Other configurations
// Multiple Fluentd(localhost:24224, localhost:24225)
// - Flush attempt interval is 200ms
// - Max retry of sending events is 12
// - Use JVM heap memory for buffer pool
FluencyBuilderForFluentd builder = new FluencyBuilderForFluentd();
builder.setFlushAttemptIntervalMillis(200);
builder.setSenderMaxRetryCount(12);
builder.setJvmHeapBufferMode(true);
Fluency fluency = builder.build(
Arrays.asList(
new InetSocketAddress(24224),
new InetSocketAddress(24225));
Emit event
String tag = "foo_db.bar_tbl";
Map<String, Object> event = new HashMap<String, Object>();
event.put("name", "komamitsu");
event.put("age", 42);
event.put("rate", 3.14);
fluency.emit(tag, event);
If you want to use EventTime as a timestamp, call Fluency#emit with an EventTime object in the following way
int epochSeconds;
int nanoseconds;
:
EventTime eventTime = EventTime.fromEpoch(epochSeconds, nanoseconds);
// You can also create an EventTime object like this
// EventTime eventTime = EventTime.fromEpochMilli(System.currentTimeMillis());
fluency.emit(tag, eventTime, event);
Error handling
Fluency#emit keeps buffered data in memory even if a retriable exception happens. But in case of buffer full, the method throws org.komamitsu.fluency.BufferFullException. There are 2 options to handle the exception.
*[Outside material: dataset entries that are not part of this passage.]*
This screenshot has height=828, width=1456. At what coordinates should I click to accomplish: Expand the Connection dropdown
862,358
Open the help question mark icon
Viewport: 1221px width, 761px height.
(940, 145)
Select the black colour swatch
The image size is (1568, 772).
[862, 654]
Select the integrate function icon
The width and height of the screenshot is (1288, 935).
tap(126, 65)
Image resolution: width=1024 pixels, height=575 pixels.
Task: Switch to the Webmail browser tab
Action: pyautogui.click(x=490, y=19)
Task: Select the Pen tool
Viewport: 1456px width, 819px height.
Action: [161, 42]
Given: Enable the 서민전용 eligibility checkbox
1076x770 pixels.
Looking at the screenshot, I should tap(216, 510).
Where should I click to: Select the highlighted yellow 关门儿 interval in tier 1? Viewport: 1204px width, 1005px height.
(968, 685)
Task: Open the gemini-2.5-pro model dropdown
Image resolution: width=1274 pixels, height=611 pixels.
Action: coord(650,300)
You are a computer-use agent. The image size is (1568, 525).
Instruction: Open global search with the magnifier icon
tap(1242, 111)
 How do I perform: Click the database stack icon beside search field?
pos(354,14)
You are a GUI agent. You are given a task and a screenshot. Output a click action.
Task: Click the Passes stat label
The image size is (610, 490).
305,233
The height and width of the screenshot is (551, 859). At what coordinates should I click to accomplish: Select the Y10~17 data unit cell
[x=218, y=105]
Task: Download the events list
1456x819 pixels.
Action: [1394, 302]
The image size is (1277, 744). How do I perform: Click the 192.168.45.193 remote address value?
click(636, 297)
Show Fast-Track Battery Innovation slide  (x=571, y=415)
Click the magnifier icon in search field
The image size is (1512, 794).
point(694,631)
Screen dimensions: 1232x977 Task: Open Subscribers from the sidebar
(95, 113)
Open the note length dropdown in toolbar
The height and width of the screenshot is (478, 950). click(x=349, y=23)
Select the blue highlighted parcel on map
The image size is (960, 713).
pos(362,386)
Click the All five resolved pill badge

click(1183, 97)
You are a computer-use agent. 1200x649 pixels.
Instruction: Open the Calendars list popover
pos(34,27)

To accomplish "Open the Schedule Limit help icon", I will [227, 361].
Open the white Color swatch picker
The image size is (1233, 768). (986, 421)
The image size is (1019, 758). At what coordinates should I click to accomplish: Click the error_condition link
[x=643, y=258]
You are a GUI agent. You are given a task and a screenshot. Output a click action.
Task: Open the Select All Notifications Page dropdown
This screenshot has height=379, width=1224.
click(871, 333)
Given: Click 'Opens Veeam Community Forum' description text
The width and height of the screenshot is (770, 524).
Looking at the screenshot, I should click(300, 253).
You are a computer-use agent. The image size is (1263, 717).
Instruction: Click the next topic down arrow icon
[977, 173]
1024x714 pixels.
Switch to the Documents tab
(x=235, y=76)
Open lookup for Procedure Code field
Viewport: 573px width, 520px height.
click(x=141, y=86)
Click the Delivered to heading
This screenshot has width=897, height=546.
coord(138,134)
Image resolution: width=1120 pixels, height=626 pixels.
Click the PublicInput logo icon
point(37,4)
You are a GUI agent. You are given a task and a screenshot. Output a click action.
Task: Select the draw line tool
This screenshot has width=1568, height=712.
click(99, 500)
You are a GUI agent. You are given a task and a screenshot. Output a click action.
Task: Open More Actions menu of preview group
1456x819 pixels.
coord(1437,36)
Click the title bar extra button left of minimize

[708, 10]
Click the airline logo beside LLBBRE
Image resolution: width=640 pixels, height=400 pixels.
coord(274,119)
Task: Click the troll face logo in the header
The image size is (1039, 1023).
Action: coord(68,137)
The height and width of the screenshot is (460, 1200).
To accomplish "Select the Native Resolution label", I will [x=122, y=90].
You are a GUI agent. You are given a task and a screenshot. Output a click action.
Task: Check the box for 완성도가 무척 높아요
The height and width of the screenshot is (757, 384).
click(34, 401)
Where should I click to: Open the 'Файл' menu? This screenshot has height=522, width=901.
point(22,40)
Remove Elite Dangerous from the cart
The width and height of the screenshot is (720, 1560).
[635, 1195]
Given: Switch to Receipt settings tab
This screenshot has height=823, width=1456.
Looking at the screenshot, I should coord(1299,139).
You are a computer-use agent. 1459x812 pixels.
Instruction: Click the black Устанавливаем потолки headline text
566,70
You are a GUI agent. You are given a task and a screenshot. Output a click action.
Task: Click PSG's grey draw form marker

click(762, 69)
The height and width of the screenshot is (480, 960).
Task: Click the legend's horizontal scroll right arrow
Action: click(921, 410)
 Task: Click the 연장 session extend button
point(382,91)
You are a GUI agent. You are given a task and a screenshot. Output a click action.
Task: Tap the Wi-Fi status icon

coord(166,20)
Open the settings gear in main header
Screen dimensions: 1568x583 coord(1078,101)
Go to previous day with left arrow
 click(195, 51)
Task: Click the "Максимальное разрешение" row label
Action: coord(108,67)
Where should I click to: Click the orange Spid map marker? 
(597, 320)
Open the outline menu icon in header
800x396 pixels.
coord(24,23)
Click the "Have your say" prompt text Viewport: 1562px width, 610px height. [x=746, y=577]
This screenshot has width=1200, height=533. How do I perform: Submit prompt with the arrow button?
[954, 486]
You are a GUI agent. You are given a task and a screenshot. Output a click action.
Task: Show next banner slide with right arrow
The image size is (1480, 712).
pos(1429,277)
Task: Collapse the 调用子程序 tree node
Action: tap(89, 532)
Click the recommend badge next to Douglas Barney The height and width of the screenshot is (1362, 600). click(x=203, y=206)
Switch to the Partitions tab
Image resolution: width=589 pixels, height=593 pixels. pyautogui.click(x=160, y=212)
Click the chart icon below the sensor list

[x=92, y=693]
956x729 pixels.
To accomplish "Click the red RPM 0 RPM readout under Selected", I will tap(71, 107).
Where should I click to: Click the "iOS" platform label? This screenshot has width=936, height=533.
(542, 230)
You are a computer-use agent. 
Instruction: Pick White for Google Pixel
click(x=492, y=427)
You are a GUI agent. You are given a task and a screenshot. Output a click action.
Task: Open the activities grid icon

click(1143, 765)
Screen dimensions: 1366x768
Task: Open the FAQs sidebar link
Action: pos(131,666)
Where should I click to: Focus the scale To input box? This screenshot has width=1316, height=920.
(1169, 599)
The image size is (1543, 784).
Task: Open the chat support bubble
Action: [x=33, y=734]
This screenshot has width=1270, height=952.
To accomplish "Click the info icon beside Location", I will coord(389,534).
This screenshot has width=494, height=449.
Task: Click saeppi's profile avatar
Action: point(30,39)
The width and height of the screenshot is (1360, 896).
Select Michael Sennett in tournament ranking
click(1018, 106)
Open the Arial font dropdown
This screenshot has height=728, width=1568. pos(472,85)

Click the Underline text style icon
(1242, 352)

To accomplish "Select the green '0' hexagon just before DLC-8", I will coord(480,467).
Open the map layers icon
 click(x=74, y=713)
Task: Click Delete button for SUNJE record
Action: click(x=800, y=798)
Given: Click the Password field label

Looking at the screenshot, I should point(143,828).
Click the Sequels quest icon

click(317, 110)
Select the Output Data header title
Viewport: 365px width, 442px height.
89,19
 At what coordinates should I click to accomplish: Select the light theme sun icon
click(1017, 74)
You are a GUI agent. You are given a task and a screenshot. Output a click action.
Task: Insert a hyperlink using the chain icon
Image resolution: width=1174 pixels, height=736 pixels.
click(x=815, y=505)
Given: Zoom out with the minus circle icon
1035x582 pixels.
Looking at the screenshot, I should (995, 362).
a) Ignore the exception so that main application isn't blocked
try {
fluency.emit(tag, event);
}
catch (BufferFullException e) {
// Just log the error and move forward
logger.warn("Fluency's buffer is full", e);
}
b) Retry until the data is successfully buffered
// Considering maximum retry count would be also good
while (true) {
try {
fluency.emit(tag, event);
break;
}
catch (BufferFullException e) {
// Log the error, sleep and retry
logger.warn("Fluency's buffer is full. Retrying", e);
TimeUnit.SECONDS.sleep(5);
}
}
Which to choose depends on how important the data is and how long the application can be blocked.
Wait until buffered data is flushed and release resource
fluency.close();
Know how much Fluency is allocating memory
LOG.debug("Memory size allocated by Fluency is {}", fluency.getAllocatedBufferSize());
Know how much Fluency is buffering unsent data in memory
LOG.debug("Unsent data size buffered by Fluency in memory is {}", fluency.getBufferedDataSize());
Ingestion to Fluentd to use extra features with Java 16 or later
Features
- UNIX domain socket support
Install
Gradle
dependencies {
compile "org.komamitsu:fluency-core:${fluency.version}"
compile "org.komamitsu:fluency-fluentd:${fluency.version}"
compile "org.komamitsu:fluency-fluentd-ext:${fluency.version}"
}
Maven
<dependency>
<groupId>org.komamitsu</groupId>